21 Cze 2009, Nie 18:36, PID: 158685
Z jednej strony to budujące że nie wszyscy pochodzimy ze skrzywionych domów (może napisze na swoim przykładzie, bez obrazy ) a z drugiej strony wydawało mi się to po prostu niemożliwe…
Oczywiście jest wiele czynników o których piszecie (stosunek nauczycieli, relacje z rówieśnikami, nieraz jakieś traumatyczne przeżycia) które mogły się przyczynić do naszej fobii (także predyspozycje genetyczne i to jakimi nas stworzyła natura, no bo wygląd, inteligencja, sprawność fizyczna też wpływa na to jak siebie postrzegamy) ale pozwólcie że nadal pozostanę przy swoim zdaniu i uczepie się tej naszej rodziny, że ona miała tutaj decydujący wpływ.
Z tym równym wychowaniem i traktowaniem to nie mogę się zgodzić. Choćby nie wiem jak idealni byli rodzice ich dzieci nigdy nie będą równo traktowane. Ale nie ma w tym niczego złego, czasem te różnice są nawet niedostrzegalne, ale myślę że są bo każde dziecko jest inne i wymaga innego traktowania i to jest dobre.

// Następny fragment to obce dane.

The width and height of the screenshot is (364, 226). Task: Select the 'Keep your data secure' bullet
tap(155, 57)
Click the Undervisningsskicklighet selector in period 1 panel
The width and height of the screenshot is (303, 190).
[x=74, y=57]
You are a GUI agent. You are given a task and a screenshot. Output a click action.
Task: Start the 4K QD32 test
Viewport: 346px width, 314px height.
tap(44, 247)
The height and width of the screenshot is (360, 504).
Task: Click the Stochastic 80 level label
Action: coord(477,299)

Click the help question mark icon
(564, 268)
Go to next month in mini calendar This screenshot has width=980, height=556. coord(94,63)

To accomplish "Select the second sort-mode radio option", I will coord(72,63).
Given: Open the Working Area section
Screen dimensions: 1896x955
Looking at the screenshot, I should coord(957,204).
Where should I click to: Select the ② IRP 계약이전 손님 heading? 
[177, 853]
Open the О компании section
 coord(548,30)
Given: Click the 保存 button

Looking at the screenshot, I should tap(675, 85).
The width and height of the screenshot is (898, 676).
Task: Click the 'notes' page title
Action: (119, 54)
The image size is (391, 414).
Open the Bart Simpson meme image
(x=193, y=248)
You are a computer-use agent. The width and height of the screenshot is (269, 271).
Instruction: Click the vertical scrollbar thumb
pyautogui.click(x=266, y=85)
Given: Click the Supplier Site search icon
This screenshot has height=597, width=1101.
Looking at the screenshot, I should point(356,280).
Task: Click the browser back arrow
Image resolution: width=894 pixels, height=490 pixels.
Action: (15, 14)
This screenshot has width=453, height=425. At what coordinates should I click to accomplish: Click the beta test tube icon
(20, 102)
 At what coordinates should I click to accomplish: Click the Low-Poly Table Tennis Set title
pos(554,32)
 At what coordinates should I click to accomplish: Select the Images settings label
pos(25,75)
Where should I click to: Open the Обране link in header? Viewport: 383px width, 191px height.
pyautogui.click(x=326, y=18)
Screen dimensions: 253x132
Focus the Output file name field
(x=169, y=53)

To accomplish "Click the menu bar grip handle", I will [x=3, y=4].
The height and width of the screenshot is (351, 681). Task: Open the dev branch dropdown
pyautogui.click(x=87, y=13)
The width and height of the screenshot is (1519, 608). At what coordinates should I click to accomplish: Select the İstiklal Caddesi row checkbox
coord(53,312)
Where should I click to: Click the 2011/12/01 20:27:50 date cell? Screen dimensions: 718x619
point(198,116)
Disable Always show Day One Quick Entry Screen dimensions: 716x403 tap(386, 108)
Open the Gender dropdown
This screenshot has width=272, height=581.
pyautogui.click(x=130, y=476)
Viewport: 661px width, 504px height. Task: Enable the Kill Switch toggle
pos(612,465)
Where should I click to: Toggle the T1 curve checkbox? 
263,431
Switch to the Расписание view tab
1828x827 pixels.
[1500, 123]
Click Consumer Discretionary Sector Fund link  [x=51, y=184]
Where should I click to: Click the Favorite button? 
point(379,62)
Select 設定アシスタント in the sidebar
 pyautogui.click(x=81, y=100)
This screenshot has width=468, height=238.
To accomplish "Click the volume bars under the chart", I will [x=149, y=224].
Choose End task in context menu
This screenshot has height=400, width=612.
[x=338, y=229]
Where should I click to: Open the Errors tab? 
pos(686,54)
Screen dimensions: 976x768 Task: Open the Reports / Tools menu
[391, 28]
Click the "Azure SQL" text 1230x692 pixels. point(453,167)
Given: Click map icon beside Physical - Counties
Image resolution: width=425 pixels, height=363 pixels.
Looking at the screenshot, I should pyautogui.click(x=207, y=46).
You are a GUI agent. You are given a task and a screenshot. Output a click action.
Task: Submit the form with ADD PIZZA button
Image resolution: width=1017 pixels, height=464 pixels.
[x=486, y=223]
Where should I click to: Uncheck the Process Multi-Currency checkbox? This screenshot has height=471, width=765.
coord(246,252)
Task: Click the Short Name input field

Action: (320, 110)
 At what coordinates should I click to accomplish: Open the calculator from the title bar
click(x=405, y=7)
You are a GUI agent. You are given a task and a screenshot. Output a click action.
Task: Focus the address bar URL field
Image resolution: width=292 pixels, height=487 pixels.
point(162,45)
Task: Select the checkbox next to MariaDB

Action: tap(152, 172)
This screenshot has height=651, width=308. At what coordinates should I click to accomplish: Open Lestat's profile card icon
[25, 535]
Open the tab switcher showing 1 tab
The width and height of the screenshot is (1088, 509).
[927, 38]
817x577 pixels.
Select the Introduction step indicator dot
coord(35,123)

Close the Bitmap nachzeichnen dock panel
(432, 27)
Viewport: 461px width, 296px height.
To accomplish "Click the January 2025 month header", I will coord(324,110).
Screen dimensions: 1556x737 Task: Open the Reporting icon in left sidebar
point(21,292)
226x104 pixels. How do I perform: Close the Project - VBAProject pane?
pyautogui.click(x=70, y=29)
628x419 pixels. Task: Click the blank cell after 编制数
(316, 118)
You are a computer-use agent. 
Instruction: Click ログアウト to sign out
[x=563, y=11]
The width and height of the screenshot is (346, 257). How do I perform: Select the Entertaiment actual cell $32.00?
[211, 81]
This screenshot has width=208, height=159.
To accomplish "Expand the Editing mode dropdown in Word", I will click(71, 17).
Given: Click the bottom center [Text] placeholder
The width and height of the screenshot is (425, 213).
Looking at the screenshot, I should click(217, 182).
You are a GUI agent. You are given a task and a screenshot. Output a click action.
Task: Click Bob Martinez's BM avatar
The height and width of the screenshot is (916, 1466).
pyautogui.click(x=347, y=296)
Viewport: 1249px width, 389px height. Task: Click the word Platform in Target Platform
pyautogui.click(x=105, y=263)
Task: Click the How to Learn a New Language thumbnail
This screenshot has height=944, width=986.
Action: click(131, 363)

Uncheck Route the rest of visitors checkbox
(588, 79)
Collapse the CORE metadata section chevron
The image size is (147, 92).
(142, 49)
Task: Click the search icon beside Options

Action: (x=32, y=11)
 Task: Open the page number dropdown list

Na pytanie ‘dlaczego mam fobie a moja siostra/brat nie ma?’ opierając się na naszych rozważaniach i tym co napisaliście stosunkowo łatwo jest odpowiedzieć. Ano czynniki genetyczne, osobiste predyspozycje, dziedziczone cechy osobowości takie jak temperament, osobiste doświadczenia jednostki. Przecież dzieci wychowywane w jednym domu przez tych samych rodziców nie są identyczne? Zresztą nie tylko ‘fobia’ może być problemem wyniesionym z domu, także agresja, brak zdolności do odczuwania empatii, zbytnia pobudliwość. To że ludzie nie mają fobii i pozornie mają dobre relacje z otoczeniem nie znaczy że są zdrowi emocjonalnie, często nie zdają sobie sprawy z tych problemów i o tym też pisaliście.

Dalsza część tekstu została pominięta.